> **Task**: From the listing below, extract every line containing "computer".

————

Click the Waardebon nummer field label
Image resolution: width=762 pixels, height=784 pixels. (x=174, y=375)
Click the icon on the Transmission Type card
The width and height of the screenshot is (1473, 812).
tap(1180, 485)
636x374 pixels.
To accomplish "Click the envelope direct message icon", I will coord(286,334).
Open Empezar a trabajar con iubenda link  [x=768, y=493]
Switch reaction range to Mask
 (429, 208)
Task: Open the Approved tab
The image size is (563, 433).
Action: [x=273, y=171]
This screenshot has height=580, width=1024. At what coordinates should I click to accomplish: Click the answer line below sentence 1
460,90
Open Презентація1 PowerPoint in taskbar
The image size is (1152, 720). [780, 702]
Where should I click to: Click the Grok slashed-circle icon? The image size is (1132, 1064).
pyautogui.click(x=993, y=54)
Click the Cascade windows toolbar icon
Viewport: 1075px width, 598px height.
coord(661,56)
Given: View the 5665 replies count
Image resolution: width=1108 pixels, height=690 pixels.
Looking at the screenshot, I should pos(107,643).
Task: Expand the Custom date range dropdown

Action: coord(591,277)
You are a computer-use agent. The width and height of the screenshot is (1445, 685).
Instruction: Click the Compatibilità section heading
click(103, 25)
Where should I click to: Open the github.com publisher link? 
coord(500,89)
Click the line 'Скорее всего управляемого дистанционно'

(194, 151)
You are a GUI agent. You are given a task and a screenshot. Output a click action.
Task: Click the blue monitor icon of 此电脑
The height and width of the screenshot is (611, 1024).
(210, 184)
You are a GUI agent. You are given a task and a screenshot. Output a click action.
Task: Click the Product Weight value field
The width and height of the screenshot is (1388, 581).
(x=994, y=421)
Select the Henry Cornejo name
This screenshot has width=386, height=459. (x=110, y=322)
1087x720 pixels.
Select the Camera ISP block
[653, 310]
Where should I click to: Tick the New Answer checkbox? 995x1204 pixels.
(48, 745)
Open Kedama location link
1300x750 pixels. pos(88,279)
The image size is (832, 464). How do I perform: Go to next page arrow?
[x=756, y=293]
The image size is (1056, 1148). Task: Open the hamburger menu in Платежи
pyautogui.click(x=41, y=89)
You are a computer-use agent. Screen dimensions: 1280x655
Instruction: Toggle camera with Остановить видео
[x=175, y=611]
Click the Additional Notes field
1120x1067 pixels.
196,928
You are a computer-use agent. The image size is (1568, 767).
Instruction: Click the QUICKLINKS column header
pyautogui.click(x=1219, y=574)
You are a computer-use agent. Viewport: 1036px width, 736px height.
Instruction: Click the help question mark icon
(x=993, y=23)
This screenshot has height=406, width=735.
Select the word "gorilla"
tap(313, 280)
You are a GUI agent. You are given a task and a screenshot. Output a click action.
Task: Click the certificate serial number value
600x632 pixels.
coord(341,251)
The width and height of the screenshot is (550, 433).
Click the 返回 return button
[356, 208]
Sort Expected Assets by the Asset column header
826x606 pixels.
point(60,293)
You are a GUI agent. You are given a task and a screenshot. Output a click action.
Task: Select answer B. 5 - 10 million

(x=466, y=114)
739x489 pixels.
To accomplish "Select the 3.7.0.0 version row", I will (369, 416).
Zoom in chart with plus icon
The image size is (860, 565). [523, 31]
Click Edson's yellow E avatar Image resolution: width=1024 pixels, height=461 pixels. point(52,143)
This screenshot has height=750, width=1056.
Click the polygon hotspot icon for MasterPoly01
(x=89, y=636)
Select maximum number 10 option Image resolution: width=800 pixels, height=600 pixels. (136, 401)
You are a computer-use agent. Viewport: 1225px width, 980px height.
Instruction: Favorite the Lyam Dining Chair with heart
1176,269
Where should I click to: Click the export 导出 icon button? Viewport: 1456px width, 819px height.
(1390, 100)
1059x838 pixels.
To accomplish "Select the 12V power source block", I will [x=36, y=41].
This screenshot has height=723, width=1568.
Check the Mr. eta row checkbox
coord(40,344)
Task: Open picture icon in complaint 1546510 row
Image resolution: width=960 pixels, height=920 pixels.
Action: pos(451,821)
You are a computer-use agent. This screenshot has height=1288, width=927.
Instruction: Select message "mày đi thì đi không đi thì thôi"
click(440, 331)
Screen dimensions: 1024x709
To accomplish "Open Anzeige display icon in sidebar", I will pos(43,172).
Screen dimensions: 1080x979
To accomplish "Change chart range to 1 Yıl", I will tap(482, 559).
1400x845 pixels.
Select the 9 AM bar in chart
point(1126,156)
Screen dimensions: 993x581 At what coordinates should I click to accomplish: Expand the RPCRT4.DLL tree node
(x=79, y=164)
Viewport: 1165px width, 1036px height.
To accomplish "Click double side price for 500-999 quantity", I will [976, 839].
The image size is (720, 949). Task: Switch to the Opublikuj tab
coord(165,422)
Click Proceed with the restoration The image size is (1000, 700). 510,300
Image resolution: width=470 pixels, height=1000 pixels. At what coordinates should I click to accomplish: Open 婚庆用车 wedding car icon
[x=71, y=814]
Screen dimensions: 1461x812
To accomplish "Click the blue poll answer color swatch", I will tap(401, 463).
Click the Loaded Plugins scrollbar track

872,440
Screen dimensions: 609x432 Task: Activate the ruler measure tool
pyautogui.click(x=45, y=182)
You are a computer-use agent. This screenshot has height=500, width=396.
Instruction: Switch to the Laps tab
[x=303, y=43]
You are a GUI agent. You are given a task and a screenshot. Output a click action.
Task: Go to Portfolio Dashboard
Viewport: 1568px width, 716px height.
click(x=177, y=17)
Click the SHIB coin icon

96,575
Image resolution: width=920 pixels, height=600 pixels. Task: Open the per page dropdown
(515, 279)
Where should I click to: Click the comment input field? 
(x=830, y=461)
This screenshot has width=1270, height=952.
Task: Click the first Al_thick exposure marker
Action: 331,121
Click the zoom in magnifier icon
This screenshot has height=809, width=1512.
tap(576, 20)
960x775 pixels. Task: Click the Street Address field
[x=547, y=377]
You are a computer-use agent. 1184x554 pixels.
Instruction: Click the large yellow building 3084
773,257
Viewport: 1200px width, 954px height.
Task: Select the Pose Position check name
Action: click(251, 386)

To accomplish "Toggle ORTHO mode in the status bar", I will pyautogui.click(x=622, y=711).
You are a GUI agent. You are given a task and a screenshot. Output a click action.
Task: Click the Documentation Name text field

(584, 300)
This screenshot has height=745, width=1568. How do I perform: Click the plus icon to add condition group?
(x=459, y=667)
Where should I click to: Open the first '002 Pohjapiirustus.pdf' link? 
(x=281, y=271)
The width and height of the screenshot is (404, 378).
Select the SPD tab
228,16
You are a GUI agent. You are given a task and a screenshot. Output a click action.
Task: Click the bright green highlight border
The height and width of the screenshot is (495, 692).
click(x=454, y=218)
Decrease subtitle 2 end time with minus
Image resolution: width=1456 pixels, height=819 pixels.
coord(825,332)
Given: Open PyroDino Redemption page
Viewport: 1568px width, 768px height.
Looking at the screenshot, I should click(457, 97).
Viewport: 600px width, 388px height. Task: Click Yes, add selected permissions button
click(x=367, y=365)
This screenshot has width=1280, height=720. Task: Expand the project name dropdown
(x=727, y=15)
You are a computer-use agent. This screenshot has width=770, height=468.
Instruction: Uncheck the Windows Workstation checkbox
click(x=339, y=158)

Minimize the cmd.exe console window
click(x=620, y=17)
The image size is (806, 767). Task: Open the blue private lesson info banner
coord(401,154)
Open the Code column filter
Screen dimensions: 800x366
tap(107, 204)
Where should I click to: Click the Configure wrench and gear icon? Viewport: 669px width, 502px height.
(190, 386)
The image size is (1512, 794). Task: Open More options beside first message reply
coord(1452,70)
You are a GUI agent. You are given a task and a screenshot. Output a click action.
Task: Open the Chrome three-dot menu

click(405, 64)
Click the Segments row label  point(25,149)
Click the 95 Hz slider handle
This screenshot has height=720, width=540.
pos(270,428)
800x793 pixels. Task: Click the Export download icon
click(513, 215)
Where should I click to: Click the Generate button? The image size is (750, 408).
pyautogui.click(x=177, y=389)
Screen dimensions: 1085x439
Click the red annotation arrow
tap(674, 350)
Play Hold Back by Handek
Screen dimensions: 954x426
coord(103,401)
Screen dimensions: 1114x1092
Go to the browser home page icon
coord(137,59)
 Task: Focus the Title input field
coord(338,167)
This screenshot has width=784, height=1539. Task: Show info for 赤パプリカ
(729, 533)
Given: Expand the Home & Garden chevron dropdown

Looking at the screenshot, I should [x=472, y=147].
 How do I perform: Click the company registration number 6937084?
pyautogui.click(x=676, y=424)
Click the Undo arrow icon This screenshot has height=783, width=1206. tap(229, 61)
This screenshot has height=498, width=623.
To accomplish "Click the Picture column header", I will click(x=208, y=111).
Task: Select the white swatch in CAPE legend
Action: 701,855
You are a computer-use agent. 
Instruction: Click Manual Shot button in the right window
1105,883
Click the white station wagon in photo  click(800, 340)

————

> **Solution below**:
You are a computer-use agent. The width and height of the screenshot is (1445, 685).
You are a computer-use agent. Screen dimensions: 1280x655
You are a computer-use agent. The image size is (1568, 767).
You are a computer-use agent. Viewport: 1036px width, 736px height.
You are a computer-use agent. Viewport: 1225px width, 980px height.
You are a computer-use agent. This screenshot has height=1288, width=927.
You are a computer-use agent. This screenshot has height=500, width=396.
You are a computer-use agent. 1184x554 pixels.
You are a computer-use agent. This screenshot has width=770, height=468.
You are a computer-use agent. 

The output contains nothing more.